On Fri, May 21, 2010 at 6:44 PM, Dominik Bach <[log in to unmask]> wrote:
> Can I ask you a more fundamental question?
>
> How do you statistically test source reconstructions on the group level?
>
> I know this sounds stupid because the SPM manual proposes to do t-tests on
> images at the group level. But ...
>
> I assume there is a strong bias in this approch, especially when the data is
> noisy, because you will end up with your priors, and they are of course
> consistent across subjects. So whatever I test, the whole brain is always
> significant - with different patterns, but that's not a useful statistical
> test.
>
> Do you have a suggestion for me?
>
The idea is that you do statistics to compare between conditions. It
is very likely that the differences you will find will be at one of
the locations corresponding to the group prior, but the question you
ask is at which of those locations a particular effect is expressed.
In my mind the aim of volumetric M/EEG source reconstruction is
separation and labelling of different effects that are mixed at the
sensor level rather than precise anatomical localization which is more
an fMRI thing.
If you just want to know where there are activations at a single
condition there is no good way to ask this question statistically.

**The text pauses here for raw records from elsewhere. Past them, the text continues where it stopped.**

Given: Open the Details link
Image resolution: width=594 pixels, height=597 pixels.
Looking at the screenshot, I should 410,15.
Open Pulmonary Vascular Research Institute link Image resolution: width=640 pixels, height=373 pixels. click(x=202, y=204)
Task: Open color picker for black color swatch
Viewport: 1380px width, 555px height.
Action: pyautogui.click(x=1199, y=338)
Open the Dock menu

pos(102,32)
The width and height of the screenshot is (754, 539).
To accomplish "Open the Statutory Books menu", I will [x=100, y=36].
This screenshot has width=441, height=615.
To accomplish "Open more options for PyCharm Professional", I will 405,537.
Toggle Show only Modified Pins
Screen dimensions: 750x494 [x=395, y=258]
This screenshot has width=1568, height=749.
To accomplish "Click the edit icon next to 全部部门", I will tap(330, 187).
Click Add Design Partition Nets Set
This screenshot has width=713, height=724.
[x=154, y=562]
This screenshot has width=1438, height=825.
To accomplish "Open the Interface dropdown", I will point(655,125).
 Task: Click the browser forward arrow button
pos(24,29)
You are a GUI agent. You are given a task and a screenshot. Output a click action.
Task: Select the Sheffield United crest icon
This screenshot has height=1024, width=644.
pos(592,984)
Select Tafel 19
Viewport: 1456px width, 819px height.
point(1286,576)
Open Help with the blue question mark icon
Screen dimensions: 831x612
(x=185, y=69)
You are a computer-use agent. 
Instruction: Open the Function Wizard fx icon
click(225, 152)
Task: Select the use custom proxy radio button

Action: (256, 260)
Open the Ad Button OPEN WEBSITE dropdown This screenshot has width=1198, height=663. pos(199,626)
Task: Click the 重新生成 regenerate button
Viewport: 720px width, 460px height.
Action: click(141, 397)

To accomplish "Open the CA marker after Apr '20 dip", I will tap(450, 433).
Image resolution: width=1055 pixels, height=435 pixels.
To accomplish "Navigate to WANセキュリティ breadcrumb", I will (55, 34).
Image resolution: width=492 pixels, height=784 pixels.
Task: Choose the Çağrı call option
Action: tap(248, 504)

Some people do activation vs. baseline test but that usually is not
very specific.
Also at the moment we are still struggling with some imperfections of
the method. While it seems that the latest improvements produce decent
localizations it is still difficult to get significant effects with
FWE correction which might have to do with the way we normalize the
data when it is converted to images. We are now looking at it and
hopefully there will be some improvements in this respect as well.